(Beginning of AVAILABLE RECORDS)

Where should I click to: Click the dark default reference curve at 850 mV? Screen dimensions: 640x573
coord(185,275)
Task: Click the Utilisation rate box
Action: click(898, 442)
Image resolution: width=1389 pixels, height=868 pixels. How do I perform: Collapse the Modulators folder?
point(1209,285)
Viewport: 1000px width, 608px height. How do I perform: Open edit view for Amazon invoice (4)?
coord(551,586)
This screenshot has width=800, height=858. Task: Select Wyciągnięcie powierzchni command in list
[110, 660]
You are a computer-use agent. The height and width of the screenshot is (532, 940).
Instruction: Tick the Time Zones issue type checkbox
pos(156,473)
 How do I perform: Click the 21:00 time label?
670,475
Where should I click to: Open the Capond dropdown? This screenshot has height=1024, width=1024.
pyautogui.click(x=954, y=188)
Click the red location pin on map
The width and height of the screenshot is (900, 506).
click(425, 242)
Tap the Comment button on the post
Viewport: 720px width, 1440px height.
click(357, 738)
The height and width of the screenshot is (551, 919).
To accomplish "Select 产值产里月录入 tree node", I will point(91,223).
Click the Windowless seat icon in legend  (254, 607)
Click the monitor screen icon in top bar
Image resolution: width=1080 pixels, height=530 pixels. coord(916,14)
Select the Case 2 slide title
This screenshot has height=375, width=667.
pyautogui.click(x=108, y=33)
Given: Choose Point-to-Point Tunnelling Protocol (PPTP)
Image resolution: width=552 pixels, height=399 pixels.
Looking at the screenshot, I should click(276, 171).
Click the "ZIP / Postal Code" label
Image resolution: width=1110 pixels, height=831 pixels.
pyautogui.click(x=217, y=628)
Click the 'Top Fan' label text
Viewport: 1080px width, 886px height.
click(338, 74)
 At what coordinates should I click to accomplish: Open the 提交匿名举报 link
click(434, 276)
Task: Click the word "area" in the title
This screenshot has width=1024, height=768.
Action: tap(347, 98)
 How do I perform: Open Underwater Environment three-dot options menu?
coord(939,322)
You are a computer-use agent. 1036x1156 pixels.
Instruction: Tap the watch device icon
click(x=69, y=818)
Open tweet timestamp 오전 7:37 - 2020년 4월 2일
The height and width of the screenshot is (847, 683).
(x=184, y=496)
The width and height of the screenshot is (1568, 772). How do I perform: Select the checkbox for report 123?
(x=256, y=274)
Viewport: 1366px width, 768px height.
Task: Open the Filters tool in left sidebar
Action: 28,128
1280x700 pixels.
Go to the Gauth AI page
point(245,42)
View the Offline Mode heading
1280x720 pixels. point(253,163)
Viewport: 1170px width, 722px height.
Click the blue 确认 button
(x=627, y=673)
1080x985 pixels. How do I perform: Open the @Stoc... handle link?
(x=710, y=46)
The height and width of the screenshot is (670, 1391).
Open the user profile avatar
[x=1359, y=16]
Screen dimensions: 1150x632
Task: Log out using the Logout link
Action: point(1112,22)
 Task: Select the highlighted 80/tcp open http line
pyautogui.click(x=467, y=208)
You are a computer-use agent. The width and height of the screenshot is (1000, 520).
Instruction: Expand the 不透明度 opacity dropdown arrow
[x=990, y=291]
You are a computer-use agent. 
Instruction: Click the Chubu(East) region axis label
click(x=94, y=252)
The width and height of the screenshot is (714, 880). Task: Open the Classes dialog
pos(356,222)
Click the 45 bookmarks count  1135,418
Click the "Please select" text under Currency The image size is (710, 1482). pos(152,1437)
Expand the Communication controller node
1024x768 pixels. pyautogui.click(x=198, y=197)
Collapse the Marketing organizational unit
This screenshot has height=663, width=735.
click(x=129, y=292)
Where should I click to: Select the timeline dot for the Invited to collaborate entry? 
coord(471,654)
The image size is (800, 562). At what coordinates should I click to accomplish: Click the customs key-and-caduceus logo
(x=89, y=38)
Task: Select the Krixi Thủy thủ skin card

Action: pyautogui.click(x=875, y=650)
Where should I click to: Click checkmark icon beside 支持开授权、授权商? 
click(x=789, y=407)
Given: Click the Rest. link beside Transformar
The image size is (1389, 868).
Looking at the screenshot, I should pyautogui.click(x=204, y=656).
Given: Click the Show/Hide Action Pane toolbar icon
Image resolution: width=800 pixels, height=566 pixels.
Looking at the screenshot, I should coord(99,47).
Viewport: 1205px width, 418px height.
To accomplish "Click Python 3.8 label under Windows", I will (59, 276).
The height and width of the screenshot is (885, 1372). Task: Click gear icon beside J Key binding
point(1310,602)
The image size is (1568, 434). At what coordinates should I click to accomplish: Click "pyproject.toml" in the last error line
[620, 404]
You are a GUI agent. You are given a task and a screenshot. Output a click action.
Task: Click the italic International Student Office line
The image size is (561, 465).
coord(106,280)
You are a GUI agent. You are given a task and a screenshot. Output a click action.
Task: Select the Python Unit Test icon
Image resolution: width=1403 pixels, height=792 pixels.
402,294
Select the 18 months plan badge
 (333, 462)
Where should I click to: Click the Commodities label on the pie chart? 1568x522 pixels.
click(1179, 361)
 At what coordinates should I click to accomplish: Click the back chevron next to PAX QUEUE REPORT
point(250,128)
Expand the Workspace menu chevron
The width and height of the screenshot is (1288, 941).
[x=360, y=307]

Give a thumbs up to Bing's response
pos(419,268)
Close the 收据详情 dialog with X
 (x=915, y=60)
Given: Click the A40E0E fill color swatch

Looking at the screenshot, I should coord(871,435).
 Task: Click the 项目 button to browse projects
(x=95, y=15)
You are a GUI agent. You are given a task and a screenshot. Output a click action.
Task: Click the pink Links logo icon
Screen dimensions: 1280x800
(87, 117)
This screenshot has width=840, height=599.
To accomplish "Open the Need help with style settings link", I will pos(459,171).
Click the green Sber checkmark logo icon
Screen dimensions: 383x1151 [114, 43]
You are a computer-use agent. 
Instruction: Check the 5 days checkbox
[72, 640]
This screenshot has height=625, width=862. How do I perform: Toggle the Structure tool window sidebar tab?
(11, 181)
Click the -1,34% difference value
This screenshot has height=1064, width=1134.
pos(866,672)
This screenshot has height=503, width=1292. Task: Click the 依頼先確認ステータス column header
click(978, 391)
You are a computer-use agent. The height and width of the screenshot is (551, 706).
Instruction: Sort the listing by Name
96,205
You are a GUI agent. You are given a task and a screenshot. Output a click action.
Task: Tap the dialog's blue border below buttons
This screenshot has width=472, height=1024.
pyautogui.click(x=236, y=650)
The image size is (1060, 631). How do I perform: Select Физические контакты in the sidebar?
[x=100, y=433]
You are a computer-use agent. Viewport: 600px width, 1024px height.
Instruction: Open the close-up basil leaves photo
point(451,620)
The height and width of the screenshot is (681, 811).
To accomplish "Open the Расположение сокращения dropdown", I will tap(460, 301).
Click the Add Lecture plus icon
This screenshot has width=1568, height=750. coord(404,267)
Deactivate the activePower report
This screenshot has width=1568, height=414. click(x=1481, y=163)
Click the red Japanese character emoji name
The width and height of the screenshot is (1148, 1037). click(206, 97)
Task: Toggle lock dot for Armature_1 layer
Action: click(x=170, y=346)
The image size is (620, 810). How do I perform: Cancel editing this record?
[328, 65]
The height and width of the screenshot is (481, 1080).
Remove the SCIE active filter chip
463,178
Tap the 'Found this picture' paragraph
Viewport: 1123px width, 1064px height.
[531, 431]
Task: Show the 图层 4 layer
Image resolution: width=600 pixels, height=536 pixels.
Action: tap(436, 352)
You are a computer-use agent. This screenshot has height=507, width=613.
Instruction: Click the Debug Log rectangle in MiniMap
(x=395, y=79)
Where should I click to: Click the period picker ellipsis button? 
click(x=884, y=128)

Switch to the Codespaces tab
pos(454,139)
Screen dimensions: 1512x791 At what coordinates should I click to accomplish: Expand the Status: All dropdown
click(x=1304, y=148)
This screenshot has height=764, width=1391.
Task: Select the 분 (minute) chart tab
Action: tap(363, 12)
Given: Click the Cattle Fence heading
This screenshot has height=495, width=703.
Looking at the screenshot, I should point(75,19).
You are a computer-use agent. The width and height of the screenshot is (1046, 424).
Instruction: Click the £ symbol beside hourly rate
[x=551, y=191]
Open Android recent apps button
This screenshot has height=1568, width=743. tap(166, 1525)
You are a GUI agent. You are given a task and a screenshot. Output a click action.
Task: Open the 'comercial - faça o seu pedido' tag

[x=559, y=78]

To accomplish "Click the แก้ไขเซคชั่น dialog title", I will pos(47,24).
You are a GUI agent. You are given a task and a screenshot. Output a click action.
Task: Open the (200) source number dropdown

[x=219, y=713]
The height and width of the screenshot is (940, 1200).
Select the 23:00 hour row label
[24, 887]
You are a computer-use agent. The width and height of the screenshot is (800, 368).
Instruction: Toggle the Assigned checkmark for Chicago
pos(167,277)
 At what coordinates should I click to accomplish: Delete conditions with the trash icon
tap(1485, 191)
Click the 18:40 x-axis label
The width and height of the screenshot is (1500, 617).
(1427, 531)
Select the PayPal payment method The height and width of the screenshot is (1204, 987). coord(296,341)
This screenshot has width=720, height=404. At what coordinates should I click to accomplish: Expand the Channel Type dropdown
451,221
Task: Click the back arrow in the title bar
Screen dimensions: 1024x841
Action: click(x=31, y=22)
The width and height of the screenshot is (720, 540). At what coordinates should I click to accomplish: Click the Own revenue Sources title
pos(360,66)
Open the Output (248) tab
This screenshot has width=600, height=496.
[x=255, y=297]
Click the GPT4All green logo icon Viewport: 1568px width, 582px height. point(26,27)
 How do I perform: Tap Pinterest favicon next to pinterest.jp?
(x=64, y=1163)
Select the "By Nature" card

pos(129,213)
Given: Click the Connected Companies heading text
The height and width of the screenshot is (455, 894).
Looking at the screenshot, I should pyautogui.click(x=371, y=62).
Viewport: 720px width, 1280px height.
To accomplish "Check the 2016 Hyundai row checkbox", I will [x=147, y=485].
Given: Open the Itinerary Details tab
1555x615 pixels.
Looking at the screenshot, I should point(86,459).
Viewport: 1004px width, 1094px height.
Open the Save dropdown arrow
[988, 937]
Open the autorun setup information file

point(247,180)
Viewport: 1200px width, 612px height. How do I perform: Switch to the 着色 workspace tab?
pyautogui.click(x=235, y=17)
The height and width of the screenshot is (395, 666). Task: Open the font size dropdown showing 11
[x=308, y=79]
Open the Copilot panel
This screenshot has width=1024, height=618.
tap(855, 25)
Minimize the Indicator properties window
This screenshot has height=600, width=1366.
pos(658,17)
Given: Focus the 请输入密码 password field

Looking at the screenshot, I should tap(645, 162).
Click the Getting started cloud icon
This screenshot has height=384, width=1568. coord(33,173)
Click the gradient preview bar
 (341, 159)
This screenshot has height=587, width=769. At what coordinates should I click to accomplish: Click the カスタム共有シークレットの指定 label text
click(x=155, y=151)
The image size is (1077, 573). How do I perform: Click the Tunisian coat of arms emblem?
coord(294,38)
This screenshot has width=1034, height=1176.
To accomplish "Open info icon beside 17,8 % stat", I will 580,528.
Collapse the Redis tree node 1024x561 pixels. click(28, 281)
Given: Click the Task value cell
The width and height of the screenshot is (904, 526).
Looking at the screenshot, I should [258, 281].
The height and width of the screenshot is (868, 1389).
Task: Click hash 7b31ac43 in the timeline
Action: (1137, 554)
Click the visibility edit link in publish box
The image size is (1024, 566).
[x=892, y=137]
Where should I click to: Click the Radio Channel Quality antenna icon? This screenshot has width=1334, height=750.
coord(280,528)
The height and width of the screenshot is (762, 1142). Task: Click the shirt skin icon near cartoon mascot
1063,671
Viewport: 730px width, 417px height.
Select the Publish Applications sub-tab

(End of AVAILABLE RECORDS)

■ TASK ITEM:
For each line of the material that includes the word "tree", make a copy.

■ REPLY TO THE TASK:
To accomplish "Select 产值产里月录入 tree node", I will point(91,223).
Collapse the Redis tree node 1024x561 pixels. click(28, 281)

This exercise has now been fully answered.